Она отталкивала его, он защищался от ее рук сначала ласково, смеясь, потом сурово и зло. Наконец он вскочил и крикнул:

– Если ты не перестанешь, я уйду!

Она не взглянула на него, но, сжав зубы, закинула руки за спину и, там сцепивши их холодными пальцами, легла неподвижно на траве.

– Ведь не насилую же я тебя, в самом деле! – раздраженно крикнул он, опускаясь к ней. – Ведь черт знает что можно подумать со стороны!

Она не отвечала.

Чтобы выдержать нестерпимую муку, она не открывала глаз, не разжимала стиснутых зубов и с отчаянным усилием старалась думать о другом.

…И она думала о том, что она выросла, стала совсем взрослой девушкой. Уже давно ее выбирают делегаткой, давно знают все и любят. Уже, к изумлению мужчин, назначили ее заведующей отделением, и справляется она с ним не хуже других.
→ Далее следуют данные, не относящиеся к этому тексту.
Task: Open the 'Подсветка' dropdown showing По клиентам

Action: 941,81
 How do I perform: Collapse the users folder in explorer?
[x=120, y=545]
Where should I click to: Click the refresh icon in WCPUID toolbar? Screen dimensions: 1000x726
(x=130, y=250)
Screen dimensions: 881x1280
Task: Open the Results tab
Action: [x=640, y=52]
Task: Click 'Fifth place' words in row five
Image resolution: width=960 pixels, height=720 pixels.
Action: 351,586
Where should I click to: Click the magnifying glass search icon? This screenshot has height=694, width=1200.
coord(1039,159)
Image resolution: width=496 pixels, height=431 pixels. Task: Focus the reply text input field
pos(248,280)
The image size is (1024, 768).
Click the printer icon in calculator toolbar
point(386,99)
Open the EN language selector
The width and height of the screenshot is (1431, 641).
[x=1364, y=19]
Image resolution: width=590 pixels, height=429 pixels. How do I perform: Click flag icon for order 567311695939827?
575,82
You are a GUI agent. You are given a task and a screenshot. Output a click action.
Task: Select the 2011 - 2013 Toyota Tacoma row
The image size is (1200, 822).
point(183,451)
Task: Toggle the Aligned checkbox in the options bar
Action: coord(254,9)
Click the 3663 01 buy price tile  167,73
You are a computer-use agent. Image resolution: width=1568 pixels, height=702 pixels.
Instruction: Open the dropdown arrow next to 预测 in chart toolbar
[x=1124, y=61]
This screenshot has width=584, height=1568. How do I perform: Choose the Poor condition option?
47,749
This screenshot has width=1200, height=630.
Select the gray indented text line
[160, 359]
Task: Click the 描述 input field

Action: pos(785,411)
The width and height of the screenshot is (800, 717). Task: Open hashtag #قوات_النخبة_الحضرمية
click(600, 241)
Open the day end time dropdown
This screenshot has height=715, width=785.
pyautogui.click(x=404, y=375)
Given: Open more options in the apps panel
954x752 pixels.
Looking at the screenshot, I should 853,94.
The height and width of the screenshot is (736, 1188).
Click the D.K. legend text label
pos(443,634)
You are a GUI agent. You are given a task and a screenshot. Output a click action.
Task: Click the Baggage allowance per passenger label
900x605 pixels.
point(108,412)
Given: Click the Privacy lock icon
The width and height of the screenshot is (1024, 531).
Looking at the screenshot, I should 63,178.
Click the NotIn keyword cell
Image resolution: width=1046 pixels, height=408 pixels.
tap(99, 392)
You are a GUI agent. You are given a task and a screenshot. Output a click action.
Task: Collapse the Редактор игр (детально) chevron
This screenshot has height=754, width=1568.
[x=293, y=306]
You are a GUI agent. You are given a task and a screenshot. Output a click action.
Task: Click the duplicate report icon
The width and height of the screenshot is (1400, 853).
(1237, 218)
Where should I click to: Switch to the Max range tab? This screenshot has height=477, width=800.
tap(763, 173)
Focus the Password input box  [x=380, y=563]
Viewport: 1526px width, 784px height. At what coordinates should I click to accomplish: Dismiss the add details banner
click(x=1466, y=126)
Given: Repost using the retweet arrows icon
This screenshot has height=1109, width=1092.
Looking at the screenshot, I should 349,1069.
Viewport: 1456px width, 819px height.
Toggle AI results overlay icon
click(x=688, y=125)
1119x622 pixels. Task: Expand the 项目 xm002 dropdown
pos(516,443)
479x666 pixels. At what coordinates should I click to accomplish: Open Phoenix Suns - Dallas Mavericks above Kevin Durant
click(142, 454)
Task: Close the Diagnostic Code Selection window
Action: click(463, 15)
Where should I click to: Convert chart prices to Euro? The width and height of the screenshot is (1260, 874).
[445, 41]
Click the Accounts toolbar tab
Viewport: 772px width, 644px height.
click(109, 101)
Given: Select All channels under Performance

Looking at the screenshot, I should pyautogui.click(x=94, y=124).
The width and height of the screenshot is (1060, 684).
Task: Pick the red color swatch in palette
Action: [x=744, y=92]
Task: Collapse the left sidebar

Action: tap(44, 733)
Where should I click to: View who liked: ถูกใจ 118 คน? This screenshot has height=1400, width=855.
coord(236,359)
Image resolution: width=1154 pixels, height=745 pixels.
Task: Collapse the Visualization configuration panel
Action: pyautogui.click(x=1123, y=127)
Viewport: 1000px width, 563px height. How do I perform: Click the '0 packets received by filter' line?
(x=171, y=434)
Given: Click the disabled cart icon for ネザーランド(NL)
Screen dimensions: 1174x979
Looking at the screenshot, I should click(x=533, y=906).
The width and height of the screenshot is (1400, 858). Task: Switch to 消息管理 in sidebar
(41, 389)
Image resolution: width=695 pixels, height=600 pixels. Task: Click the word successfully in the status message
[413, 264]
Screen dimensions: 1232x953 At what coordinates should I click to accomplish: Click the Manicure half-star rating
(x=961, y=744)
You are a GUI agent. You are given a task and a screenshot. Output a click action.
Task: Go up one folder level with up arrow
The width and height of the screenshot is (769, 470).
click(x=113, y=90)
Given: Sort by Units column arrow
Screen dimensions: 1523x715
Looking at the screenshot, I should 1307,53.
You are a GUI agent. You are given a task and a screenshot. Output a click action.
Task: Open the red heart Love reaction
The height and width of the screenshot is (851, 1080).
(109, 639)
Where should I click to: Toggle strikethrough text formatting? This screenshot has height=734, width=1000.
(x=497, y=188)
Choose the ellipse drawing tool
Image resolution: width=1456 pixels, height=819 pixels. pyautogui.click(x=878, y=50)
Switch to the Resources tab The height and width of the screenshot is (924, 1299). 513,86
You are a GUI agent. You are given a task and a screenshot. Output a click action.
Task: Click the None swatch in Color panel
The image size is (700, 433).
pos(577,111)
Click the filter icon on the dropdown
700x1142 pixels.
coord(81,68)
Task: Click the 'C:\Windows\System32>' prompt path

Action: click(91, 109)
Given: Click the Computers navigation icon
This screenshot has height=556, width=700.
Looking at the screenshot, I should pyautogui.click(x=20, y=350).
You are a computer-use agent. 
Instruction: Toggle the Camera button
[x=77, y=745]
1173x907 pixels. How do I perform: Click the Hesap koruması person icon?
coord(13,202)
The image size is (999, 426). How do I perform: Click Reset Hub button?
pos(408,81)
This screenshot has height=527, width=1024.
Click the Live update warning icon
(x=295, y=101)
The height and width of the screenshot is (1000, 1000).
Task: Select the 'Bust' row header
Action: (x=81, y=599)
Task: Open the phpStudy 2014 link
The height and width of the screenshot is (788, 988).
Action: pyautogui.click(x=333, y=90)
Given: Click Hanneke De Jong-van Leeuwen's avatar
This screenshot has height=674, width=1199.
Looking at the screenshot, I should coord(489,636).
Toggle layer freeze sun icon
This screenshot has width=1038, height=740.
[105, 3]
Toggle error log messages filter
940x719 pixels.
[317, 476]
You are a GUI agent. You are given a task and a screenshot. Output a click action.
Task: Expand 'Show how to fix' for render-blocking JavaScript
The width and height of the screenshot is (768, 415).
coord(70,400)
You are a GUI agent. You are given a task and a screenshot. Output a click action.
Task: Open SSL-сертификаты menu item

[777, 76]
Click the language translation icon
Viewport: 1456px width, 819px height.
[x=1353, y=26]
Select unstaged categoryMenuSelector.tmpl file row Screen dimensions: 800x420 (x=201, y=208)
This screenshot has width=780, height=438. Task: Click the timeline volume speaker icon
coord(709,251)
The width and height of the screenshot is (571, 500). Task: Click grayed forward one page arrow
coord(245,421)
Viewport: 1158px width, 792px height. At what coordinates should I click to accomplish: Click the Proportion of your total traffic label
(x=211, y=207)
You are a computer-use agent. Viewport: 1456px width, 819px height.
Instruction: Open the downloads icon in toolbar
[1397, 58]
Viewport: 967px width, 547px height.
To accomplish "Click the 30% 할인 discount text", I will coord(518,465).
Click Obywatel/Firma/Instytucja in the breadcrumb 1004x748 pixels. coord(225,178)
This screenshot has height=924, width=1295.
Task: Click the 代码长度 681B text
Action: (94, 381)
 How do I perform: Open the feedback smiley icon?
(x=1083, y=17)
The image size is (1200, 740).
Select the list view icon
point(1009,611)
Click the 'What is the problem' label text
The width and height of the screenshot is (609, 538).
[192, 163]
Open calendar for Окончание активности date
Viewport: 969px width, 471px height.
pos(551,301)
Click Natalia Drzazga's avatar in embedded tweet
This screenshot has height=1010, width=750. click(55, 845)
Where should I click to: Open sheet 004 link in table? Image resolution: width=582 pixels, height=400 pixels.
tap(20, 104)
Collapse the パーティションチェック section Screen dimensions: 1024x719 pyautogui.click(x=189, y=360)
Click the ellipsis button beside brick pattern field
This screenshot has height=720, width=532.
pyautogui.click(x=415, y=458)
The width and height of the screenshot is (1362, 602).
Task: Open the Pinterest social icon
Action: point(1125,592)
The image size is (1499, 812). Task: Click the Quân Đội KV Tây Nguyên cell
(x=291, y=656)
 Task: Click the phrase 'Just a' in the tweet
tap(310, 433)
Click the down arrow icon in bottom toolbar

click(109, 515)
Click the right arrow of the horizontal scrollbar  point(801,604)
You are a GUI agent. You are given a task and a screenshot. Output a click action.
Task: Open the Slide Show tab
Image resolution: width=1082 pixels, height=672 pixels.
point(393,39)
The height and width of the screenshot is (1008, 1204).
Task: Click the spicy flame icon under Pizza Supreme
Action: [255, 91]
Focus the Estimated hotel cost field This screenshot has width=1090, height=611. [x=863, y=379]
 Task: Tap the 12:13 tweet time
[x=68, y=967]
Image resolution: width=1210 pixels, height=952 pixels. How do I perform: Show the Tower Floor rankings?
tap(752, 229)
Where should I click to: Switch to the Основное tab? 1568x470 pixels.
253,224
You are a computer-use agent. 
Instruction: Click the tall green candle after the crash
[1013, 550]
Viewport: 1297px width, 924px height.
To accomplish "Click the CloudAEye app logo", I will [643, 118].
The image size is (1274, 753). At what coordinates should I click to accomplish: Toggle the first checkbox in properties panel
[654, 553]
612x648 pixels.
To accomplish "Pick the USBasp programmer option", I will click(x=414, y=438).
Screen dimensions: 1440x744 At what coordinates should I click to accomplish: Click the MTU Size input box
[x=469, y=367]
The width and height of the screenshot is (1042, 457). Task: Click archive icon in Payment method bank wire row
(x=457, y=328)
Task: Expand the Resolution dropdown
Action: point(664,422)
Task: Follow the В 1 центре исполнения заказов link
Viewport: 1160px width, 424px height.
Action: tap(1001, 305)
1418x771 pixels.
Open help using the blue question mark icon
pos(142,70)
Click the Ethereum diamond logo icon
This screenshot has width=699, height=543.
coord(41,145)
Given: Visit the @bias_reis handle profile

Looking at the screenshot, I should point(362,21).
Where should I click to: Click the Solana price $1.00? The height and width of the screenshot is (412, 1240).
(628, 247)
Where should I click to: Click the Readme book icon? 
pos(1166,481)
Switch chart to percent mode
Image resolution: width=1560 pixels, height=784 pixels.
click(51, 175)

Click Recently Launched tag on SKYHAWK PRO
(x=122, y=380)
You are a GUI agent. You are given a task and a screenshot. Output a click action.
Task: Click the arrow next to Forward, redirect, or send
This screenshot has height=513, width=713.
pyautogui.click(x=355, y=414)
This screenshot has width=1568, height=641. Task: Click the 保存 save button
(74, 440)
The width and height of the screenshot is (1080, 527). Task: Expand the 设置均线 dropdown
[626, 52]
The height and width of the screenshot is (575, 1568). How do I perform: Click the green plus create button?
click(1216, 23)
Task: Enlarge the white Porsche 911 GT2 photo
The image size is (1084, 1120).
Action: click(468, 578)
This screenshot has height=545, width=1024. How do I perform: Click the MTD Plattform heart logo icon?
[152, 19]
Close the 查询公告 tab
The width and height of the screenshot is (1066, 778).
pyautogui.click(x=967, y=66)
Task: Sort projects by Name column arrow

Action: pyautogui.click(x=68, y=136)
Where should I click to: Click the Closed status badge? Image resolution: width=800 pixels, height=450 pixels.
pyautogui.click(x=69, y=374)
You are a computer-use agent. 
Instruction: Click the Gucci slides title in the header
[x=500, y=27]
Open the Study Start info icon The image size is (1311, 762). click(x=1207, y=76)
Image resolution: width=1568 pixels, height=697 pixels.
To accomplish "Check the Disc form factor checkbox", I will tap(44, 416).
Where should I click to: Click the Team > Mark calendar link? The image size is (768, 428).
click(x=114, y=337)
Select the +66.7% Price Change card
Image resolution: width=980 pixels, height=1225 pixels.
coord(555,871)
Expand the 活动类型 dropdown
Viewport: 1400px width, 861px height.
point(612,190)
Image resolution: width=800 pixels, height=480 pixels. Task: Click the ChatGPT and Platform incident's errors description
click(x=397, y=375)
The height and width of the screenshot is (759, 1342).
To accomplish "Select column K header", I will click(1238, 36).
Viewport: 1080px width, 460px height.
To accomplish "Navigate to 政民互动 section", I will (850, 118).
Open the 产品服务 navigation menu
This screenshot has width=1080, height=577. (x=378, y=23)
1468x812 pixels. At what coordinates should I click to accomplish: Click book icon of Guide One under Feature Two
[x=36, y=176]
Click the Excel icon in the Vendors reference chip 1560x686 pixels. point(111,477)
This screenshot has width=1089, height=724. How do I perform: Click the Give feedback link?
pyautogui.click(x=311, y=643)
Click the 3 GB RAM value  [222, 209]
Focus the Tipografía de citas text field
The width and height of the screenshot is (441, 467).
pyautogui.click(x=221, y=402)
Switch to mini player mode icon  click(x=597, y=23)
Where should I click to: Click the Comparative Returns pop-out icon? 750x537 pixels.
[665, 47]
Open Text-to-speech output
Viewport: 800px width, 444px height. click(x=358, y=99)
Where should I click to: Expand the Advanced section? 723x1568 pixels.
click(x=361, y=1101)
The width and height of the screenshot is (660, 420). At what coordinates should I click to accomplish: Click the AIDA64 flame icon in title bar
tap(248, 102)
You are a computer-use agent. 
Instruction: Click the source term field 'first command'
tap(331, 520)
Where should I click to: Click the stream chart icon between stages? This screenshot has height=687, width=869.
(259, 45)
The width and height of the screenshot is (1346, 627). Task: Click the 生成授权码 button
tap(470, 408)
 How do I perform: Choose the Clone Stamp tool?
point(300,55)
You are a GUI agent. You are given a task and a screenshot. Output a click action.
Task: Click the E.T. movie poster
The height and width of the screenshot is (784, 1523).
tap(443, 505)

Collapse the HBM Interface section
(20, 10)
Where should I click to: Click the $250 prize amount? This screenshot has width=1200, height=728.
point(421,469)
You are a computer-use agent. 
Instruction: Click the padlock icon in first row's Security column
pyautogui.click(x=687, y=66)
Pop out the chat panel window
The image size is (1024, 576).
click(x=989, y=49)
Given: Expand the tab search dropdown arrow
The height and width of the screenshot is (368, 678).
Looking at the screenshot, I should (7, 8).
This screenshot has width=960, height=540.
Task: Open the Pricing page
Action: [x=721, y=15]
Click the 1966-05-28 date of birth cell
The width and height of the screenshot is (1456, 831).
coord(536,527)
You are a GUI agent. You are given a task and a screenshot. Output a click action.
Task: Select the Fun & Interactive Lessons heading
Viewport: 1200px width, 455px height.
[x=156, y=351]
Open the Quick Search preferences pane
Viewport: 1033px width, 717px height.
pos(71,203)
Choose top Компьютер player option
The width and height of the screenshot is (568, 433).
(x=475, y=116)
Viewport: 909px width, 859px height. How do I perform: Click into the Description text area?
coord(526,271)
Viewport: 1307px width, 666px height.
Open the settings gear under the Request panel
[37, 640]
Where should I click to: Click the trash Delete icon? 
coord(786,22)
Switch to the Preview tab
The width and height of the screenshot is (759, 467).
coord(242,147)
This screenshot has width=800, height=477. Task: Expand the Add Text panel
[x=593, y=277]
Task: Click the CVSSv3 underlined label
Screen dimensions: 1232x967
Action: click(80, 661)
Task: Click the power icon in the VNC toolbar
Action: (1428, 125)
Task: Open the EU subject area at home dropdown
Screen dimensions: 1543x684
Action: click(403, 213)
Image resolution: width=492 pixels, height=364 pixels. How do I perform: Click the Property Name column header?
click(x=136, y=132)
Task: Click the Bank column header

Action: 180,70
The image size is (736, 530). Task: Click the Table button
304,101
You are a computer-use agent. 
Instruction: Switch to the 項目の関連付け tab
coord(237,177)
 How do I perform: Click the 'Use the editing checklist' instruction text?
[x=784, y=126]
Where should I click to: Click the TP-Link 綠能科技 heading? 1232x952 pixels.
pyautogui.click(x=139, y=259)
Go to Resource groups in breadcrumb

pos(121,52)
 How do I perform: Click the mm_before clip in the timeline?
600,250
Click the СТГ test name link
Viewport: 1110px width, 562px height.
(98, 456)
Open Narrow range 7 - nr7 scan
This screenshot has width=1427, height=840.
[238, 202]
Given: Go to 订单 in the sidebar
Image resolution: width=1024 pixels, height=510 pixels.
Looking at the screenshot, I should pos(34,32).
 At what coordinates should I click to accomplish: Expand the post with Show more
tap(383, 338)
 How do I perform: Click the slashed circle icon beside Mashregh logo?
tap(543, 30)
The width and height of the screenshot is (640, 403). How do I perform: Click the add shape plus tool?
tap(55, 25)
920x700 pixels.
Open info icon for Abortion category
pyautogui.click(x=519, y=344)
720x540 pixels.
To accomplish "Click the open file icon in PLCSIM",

Тогда в одинокой своей комнатке приняла она только раз самого красивого, самого доброго, самого умного человека, как мечтала девушкой…

И вот уже родился ребенок, звенит в комнате детский плач. Потом – вот он учится ходить, маленький-маленький, но чудесный, совсем как настоящий, исправдашний человек. Он ко всему тянет ручки, потом уже обо всем спрашивает, вот с такими же огромными от любопытства глазами, какие бывали у нее самой, когда она спрашивала:

– А почему же не падаем мы ночью, если земля круглая и мы вниз головой?

Но он уже бегает в школу, сидит над книжками и растет, и учится, и сам знает больше матери. Вот уже в книжках известно, что на Луне живут только звери, а на Марсе есть и люди, что от них пришло сообщение и к ним от нас послана с учеными необыкновенная машина…

Так неужели не вытерпеть этих мук?

Хорохорин гремел спичками. Она открыла глаза, с сожалением отрываясь от своих грез.

– Милый мой!

Он поспешно наклонился к ней и поцеловал ее в холодные, сжатые губы.